Study confirms companies with poor privacy practices are more likely to suffer data breach

Posted on Jul 24, 2020 by Caleb Chen

A new whitepaper by Osana confirms what many of us already suspected: that companies with poor privacy practices are 80% more likely to suffer a data breach. To back up the intuitive conclusion that companies with poorer privacy practices are more likely to suffer a data breach, Osana first started by assigning a privacy score to over 11,000 companies and organizations. These aren’t just random companies, they are a representative set of the 11,000 most visible companies across industries based on website ranking.
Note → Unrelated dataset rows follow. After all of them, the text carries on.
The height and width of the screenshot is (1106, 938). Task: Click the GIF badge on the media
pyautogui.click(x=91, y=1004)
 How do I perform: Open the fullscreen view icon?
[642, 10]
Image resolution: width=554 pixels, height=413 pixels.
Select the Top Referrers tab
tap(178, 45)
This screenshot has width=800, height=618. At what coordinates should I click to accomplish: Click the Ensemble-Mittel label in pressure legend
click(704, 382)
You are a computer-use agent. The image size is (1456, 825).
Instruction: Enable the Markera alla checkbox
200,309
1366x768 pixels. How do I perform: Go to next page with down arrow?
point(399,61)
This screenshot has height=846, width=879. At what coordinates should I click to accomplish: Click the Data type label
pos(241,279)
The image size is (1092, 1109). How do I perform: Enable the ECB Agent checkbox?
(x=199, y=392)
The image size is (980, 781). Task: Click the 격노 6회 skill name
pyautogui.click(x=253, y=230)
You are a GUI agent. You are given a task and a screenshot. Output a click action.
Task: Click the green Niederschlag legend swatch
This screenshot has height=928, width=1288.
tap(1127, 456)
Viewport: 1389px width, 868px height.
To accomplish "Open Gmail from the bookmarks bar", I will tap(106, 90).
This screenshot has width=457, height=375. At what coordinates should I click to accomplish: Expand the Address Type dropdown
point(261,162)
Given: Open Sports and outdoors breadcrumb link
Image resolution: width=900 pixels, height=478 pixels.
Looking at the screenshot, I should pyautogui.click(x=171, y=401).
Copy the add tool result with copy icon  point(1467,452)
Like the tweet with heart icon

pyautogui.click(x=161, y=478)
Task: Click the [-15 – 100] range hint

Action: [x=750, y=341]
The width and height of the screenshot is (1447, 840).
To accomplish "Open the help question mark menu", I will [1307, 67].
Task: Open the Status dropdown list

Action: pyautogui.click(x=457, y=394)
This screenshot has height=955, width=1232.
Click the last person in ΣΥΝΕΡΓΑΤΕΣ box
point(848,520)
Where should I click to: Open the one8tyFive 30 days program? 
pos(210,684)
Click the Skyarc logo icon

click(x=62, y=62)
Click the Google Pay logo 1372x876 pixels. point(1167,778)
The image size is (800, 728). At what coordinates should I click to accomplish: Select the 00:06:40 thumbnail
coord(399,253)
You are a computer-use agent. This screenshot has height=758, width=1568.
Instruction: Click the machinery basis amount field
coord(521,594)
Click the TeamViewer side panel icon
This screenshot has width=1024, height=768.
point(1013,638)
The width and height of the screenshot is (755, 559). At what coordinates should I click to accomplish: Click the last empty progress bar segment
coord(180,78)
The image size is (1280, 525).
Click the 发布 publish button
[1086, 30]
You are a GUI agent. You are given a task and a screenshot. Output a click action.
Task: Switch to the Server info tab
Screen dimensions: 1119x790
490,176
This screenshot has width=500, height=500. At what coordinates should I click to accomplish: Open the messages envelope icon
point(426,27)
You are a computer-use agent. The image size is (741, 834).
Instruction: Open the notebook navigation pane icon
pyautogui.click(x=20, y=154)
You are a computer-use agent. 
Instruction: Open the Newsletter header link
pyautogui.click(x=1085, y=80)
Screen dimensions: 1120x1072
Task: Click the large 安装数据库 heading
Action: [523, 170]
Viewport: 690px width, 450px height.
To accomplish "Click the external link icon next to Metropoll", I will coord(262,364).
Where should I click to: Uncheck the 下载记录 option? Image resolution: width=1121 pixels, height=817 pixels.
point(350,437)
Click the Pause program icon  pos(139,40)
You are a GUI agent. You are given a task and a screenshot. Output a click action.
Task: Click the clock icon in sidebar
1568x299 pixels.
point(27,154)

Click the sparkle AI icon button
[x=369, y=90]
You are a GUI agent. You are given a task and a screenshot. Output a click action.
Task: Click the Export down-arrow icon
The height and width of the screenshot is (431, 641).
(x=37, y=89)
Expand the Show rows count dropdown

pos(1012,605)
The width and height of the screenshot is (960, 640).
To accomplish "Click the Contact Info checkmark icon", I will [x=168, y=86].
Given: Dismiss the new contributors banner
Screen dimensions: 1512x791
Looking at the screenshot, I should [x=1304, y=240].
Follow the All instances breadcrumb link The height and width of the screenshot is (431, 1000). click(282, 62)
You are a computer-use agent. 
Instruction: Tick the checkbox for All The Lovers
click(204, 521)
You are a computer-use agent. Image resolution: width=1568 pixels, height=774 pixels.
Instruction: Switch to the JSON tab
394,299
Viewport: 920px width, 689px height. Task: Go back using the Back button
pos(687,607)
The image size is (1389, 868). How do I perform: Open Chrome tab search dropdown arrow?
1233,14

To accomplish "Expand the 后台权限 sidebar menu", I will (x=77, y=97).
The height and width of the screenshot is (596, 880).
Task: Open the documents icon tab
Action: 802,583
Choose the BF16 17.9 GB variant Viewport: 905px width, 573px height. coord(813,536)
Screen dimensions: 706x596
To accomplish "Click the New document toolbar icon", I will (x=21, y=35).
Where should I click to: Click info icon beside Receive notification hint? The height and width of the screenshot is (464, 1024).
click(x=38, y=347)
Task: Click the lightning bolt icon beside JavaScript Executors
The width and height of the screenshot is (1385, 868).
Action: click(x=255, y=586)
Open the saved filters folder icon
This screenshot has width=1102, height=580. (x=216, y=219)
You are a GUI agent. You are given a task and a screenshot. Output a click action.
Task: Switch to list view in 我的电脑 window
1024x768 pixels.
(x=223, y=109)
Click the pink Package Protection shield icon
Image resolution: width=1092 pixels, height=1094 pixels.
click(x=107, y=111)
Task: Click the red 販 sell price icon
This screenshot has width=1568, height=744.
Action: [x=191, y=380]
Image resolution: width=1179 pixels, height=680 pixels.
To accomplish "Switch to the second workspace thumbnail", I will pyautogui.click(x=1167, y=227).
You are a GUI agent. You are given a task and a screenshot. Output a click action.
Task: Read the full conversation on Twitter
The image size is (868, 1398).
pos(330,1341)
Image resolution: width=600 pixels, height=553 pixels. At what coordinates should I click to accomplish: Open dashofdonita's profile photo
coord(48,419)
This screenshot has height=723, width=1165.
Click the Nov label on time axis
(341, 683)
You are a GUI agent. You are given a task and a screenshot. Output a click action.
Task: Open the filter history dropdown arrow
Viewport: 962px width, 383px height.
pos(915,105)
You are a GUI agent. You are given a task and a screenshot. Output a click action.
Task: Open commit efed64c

The companies and organizations were given a score of up to 850 based on 163 different factors. According to the Privacy Breach Link whitepaper, the factors focused on some key areas:

“Factors included policies about selling data to (or sharing it with) third parties, use of data for targeted advertising, end user privacy policies that can be easily found and understood by the average person, and whether data on children under the age of 13 was collected among other factors.”

Osana then evaluated whether these companies have had a data breach in the last fifteen years. With this base dataset, Osana was able to show the correlation between privacy practices and both frequency and severity of data breaches.

Poor privacy practices lead to data breaches

Of the 11,000+ companies and organizations included in Osana’s data privacy study, about 2.77% have suffered a data breach. If you’re interested in checking out the privacy scores of your favorite top website, you can use Osana’s Privacy Monitor website to see the scores. A few interesting tidbits that the study revealed include the fact that .edu and .gov websites are targeted about 27% more often. Another solid conclusion is that the more third parties that a company or organization shares user data with, the more likely a data breach is to occur. In fact, third parties were responsible for ⅔ of all surveyed data breaches because the average company shares data with hundreds of third parties.

Even without third parties involved, data breaches can still happen. Osano CEO Arlo Gilbert commented to CPO Magazine about the increased likelihood of data breaches at companies with poor privacy practices:

“We’re seeing this premise play out in events happening today. Last Wednesday, Twitter suffered a breach that exposed 130 accounts, and perpetrators downloaded personal data from eight accounts, which could now trigger CCPA regulations. Twitter has a Very Poor Osano Privacy Score, so the breach shouldn’t be surprising.”

The fact that most of the recognizable brand names in the world have such a large attack vector for data breaches shows failings in employee training and other company wide security practices. Privacy needs to be baked in by design – this entails everything from being hypervigilant about restricting data flow to third parties to designing features to be privacy conscious. We are now better able to quantify exactly how detrimental it can be to a company if they don’t respect privacy – and hopefully this causes better privacy practices across the board.